Destroying Paper Checks After the Bank Window Closes

Once the retention period in your deposit agreement has passed and your digital images are safely stored, destroy the paper checks immediately. Don’t let them accumulate. Every extra day a check sits around is another day someone could access account numbers, forge a signature, or attempt a duplicate deposit.

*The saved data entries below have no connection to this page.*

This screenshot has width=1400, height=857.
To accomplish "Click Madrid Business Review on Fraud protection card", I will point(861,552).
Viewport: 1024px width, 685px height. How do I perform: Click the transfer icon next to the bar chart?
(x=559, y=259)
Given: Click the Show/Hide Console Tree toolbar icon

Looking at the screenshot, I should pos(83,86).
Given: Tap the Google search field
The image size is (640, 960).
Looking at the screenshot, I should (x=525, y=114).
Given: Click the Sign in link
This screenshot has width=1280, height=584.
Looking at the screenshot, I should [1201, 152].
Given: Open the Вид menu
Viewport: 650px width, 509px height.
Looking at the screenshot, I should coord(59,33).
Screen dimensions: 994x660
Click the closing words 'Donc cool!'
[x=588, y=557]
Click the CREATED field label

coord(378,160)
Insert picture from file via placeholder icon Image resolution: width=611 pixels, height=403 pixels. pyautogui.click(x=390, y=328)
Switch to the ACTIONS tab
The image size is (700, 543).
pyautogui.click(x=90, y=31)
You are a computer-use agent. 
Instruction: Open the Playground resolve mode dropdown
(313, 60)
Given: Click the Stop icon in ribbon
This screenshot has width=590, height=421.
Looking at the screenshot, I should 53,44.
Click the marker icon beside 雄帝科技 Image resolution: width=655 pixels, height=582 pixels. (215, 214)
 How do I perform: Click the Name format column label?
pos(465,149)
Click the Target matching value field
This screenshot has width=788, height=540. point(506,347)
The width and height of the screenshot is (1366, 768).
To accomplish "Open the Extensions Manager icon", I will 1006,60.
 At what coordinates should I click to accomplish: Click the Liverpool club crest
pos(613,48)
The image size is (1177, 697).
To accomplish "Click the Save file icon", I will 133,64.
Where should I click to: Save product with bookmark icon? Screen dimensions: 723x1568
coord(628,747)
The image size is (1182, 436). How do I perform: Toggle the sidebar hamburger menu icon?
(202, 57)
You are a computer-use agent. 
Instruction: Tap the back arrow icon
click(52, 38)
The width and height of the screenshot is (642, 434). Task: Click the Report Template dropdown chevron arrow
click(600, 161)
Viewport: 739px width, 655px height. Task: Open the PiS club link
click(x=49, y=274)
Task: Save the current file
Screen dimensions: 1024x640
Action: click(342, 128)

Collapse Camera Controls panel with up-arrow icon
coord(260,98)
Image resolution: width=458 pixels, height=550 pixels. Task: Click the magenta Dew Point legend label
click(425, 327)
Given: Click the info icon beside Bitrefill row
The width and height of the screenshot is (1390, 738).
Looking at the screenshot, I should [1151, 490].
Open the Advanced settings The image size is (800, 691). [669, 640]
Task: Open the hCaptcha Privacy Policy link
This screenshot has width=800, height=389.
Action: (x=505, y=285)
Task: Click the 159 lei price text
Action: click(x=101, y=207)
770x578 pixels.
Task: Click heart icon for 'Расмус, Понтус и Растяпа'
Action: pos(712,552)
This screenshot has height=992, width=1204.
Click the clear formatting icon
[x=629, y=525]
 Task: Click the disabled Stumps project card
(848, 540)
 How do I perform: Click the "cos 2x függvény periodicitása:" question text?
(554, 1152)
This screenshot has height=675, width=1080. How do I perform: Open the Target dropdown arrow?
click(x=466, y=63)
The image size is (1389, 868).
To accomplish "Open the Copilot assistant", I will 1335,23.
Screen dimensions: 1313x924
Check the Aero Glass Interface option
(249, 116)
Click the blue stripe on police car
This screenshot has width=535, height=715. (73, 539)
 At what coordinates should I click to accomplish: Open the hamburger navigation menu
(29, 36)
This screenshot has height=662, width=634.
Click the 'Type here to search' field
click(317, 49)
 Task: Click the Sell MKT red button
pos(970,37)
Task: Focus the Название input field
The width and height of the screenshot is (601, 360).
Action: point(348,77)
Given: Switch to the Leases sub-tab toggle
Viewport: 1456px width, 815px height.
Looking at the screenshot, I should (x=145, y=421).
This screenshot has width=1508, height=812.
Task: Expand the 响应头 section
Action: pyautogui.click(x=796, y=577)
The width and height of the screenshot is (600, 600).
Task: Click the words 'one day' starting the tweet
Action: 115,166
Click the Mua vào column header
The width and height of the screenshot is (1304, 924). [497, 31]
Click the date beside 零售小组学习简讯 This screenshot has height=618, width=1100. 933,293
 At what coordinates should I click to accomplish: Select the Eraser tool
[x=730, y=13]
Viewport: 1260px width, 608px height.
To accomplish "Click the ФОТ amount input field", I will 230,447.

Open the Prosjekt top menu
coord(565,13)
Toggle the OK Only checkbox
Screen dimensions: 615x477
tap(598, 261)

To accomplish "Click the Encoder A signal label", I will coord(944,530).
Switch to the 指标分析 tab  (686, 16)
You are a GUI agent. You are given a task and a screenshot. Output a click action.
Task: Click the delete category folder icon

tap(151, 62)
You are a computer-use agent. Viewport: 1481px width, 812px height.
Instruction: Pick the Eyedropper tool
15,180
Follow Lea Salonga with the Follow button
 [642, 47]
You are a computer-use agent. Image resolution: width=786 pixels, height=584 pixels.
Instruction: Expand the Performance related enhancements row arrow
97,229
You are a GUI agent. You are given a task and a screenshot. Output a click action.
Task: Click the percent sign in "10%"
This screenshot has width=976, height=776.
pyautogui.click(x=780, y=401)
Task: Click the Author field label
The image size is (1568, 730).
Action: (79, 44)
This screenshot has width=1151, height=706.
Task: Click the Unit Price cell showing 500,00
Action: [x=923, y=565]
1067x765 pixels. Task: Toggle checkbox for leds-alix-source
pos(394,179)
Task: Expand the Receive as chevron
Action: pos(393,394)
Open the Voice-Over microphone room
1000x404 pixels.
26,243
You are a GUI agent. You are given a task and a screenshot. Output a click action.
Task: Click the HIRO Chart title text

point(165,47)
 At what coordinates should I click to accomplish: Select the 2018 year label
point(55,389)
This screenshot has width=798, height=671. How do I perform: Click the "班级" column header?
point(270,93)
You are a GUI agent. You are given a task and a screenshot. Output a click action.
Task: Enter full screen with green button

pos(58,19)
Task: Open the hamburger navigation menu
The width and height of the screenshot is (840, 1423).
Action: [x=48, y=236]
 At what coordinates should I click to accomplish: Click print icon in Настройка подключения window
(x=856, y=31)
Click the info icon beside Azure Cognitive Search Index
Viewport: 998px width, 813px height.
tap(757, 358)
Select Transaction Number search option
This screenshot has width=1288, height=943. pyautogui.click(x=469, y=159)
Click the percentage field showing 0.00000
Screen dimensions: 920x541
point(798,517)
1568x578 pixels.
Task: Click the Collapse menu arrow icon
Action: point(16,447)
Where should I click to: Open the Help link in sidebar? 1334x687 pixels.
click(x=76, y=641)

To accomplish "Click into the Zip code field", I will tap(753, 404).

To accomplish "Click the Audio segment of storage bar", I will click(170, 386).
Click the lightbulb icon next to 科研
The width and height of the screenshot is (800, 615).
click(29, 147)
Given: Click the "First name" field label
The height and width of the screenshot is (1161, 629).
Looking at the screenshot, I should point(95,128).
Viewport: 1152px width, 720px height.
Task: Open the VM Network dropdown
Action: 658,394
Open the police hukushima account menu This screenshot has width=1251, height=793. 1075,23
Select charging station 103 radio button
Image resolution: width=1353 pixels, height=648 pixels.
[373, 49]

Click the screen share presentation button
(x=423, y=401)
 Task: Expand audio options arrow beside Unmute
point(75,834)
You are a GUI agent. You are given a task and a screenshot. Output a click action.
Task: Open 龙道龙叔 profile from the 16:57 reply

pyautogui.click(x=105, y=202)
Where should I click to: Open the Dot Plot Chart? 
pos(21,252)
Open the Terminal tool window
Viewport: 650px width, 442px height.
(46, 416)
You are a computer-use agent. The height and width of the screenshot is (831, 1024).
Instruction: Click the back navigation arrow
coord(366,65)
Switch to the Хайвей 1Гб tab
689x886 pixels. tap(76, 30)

The FACTA Disposal Rule requires any business that possesses consumer information to take reasonable steps to prevent unauthorized access when disposing of it. The rule’s standard is flexible but clear: the information must not be readable or reconstructable after disposal.8Electronic Code of Federal Regulations. 16 CFR Part 682 – Disposal of Consumer Report Information and Records The FTC lists burning, pulverizing, or shredding papers so the content cannot be reconstructed as examples of reasonable disposal.9Federal Trade Commission. FACTA Disposal Rule Goes Into Effect June 1

Cross-cut shredders are the standard here. They reduce paper to small confetti-like pieces that are effectively impossible to reassemble. Standard strip-cut shredders leave long ribbons with readable account numbers and routing information intact, which doesn’t meet the bar. If your business processes a high volume of checks, a professional mobile shredding service can handle the job on-site and provide a certificate of destruction. That certificate is worth keeping; it documents that you followed proper disposal practices if anyone ever questions your process.

If you use a third-party destruction contractor, the FACTA rule expects you to perform due diligence: review their security policies, check references, and monitor compliance with your contract. You can’t hand a box of checks to any shredding company and call it done.

When a Returned Check Changes the Timeline

The standard destroy-after-the-bank-window approach breaks down when a check bounces. If a deposited check is returned for insufficient funds or flagged for any other reason, do not destroy the original. That paper becomes potential evidence.

A dishonored check may need to be re-presented to the paying bank, used as proof in a collection effort, or introduced as evidence in a small claims case. The Uniform Commercial Code, which every state has adopted in some form, governs how dishonored checks are handled during the collection process.10Cornell Law School Legal Information Institute. Uniform Commercial Code 3-502 – Dishonor Having the original gives you stronger footing than relying on a digital image alone, particularly if the payer disputes the transaction.

Move any returned check to a separate, secure legal file and keep it there until the matter is fully resolved. That might mean weeks if the payer makes good quickly, or months if you end up in court. Only destroy the check after you’ve recovered the funds or exhausted your collection options.

What Happens If You Fall Out of Compliance

The consequences of mishandling deposited checks are more concrete than most businesses realize. Your RDC agreement almost certainly includes an indemnification clause holding your business liable for any losses that result from premature destruction, unauthorized access, or duplicate presentment. Federal banking regulators specifically direct financial institutions to include the consequences of noncompliance and the authority to terminate the RDC relationship in their customer contracts.2FDIC. Risk Management of Remote Deposit Capture

If your bank audits your process and finds that you destroyed checks too early, stored them insecurely, or can’t produce an original when they need one for a dispute investigation, the typical escalation starts with a warning and can move to suspension or termination of your remote deposit privileges.4Federal Financial Institutions Examination Council. Risk Management of Remote Deposit Capture Activities Losing RDC access means every check goes back to a physical bank visit, which is exactly the inefficiency remote deposit was supposed to eliminate. For businesses that process dozens of checks weekly, that operational disruption can be significant.

Beyond the bank relationship, destroying consumer financial information improperly can trigger enforcement under the FACTA Disposal Rule. The FTC has authority over businesses that fail to take reasonable disposal measures, and violations can result in federal enforcement actions or state attorney general proceedings.